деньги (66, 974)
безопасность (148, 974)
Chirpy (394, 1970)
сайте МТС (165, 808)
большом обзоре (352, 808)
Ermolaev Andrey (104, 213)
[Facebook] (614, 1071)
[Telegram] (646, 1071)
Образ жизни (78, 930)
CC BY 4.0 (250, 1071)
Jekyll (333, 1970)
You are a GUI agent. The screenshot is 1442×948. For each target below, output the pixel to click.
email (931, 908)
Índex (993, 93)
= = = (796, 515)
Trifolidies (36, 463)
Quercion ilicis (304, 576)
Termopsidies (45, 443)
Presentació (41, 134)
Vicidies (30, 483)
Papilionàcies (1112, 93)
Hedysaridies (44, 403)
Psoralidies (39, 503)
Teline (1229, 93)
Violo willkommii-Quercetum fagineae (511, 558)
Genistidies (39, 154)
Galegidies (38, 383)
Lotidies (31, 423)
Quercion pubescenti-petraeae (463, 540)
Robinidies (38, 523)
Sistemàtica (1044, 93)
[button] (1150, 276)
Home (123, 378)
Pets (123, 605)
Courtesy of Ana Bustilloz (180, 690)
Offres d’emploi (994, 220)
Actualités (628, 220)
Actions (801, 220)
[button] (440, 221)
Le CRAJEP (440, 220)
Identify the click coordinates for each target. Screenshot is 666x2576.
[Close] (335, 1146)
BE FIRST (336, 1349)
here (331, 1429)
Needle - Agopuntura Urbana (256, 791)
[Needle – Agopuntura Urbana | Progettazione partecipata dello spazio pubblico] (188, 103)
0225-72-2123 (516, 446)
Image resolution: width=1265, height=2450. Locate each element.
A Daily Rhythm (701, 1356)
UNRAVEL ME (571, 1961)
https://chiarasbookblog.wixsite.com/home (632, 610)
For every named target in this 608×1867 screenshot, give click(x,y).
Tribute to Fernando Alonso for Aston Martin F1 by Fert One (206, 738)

= = = = = = =

Directions » Rescale the records from the line containing "https://chiarasbookblog.wixsite.com/home (632, 610)" through the last line of the records, both included: write those lines out again, requests included, with each coordinate in the answers multiplied by 2.5 and rounded to a whole number, halves rounded up. All other numbers stay unchanged, and no other lines are given.

Solution for this task »
https://chiarasbookblog.wixsite.com/home (1580, 1525)
For every named target in this 608×1867 screenshot, give click(x,y).
Tribute to Fernando Alonso for Aston Martin F1 by Fert One (515, 1845)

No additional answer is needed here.